I mean, how many lazy afternoons can a single mortal bear to enjoy? As precocious as it sounds coming from my mere twenty-seven-year-old imagination, I can feel a part of myself that is older and wiser beyond it's years; an heirloom of consciousness, passed down from my great-ancestors to me. Does DNA hold memories? This ancient me is satisfied and done with the thing called Human Life. It understands people. It has lived through joy and devastation, success and failure, passage through all of the spokes of the life cycle. It has given birth, raised children, become a grandparent. It has melted in love, sizzled in hate, boiled in rage, baked in sorrow, dripped with longing. Yes, perhaps it has missed a few must-see stops along the way - never a bologna-only diet, nary a not speaking to a mother for twenty years, hardly a drunken barfight (although I did get caught in between two large men engaging in one that one time at Bar, knocked to the floor with a shove meant for the guy behind me, breaking my fall with hands that got ground by beer bottle shards, bloody palms to show for my unxpected late-night adventure). But like a cross country trip, one can complete the journey successfully, with complete satisfaction, without seeing every single roadside stop or traveling every single highway. There are choices that must be made - this route or that one, this drive-through or that sit-down - and no single human can possibly be expected to see it all, experience it all.
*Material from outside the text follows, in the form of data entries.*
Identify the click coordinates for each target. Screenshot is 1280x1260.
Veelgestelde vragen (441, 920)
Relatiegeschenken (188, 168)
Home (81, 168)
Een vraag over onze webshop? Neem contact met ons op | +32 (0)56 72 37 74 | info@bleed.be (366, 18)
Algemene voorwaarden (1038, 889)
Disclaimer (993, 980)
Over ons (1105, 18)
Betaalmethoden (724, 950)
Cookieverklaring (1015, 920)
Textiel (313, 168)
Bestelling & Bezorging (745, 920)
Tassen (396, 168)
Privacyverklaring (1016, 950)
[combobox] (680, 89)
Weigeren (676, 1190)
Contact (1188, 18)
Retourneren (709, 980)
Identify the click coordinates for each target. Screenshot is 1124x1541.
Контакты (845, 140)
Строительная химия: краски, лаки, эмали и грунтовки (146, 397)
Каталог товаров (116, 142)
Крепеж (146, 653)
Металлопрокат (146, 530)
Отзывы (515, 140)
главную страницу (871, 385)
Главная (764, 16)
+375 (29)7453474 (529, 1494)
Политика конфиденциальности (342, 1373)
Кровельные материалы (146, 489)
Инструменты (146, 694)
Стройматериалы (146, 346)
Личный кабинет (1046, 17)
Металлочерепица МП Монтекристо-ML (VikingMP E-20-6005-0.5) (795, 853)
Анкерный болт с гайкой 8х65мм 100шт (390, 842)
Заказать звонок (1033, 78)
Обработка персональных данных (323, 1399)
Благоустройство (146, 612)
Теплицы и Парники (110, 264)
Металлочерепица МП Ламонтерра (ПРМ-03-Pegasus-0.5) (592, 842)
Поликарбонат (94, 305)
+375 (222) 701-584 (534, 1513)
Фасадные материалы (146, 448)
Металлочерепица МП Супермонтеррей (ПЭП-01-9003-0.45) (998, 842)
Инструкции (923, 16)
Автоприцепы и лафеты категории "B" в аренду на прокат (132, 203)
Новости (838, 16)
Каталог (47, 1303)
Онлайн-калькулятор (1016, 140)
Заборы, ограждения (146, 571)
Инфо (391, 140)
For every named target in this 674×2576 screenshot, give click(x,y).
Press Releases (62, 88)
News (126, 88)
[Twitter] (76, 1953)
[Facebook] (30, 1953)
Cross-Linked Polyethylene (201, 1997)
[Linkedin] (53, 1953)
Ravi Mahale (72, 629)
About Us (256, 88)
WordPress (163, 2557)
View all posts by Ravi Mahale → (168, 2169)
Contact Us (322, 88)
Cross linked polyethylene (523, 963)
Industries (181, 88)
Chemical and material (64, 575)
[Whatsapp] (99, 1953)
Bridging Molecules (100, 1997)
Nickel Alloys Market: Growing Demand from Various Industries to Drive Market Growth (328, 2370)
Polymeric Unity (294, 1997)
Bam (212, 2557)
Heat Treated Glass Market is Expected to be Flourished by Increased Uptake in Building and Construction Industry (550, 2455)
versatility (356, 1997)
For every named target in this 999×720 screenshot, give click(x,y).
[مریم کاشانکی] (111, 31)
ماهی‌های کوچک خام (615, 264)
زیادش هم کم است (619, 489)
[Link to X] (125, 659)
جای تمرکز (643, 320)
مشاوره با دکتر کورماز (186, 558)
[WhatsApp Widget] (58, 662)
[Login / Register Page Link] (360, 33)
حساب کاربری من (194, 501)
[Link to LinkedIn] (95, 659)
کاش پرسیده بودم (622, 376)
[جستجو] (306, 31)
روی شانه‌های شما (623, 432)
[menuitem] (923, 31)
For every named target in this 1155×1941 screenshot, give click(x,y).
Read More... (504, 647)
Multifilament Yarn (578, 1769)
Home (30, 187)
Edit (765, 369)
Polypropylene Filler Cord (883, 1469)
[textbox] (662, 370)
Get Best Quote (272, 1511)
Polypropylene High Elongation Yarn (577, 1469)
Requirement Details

So. How much is enough? Is there not virtue in moderation, in stopping before crossing over to gluttony? What is enough living for one life?

Let's take your average 92-year-old. Is there a day when she decides, that's all folks, The End? Every story has an ending; doesn't it make sense that we should be granted some control over the ending to the most important story of our lives: Our Lives? And what if some really are better as short stories, better truncated, rather than let go on like a sophomoric essay, tortuously empty for page after page after page. In the end, so what? Is a badly written full length novel morally superior to a judiciously edited vignette?

What's the Point of It All, is what we inevitably come back to. To Do lists ad nauseum, and for what? Every checked box leaves room for another empty one; people who do the To Do list thing don't actually want an empty list, for that would mean having to assess what life's all about if not checking off boxes and feeling smugly productive or guiltily inefficient. Tomorrow, I'm going to make my first To Be list. And also a To Think and To Feel list. Doesn't that seem more appropriate?

Today is:
Day 2 (of 5) of Power Yoga Week
Day 1 (of 31) of my new Hot 'n Healthy Body Challenge
Day 21 (of ?) of no coffee/espresso (except on my birthday)
Day 9,873 (of ??) of my life.

Wow. In approximately four months I will hit 10,000 days of living! That's reasons enough to throw a party, if there ever was one. I guess that makes the average life span around 30,000 days...am I really a third of the way through already? If I had a dollar for each day of my life...geez, I'd be pretty poor. If only I had a day for every dollar I'll ever make...

So where does that leave us? To live, or not to live. Oh, ha - I guess that question's already been asked. I suppose that really *is* the only question that we must ask ourselves each day. To Be, or Not To Be. And if To Be - if suicide is not the plan - then let's make this day justify the ones that brought us up to today, set a worthy precedent for the ones to come in the future, and be worthy of itself, right here and now.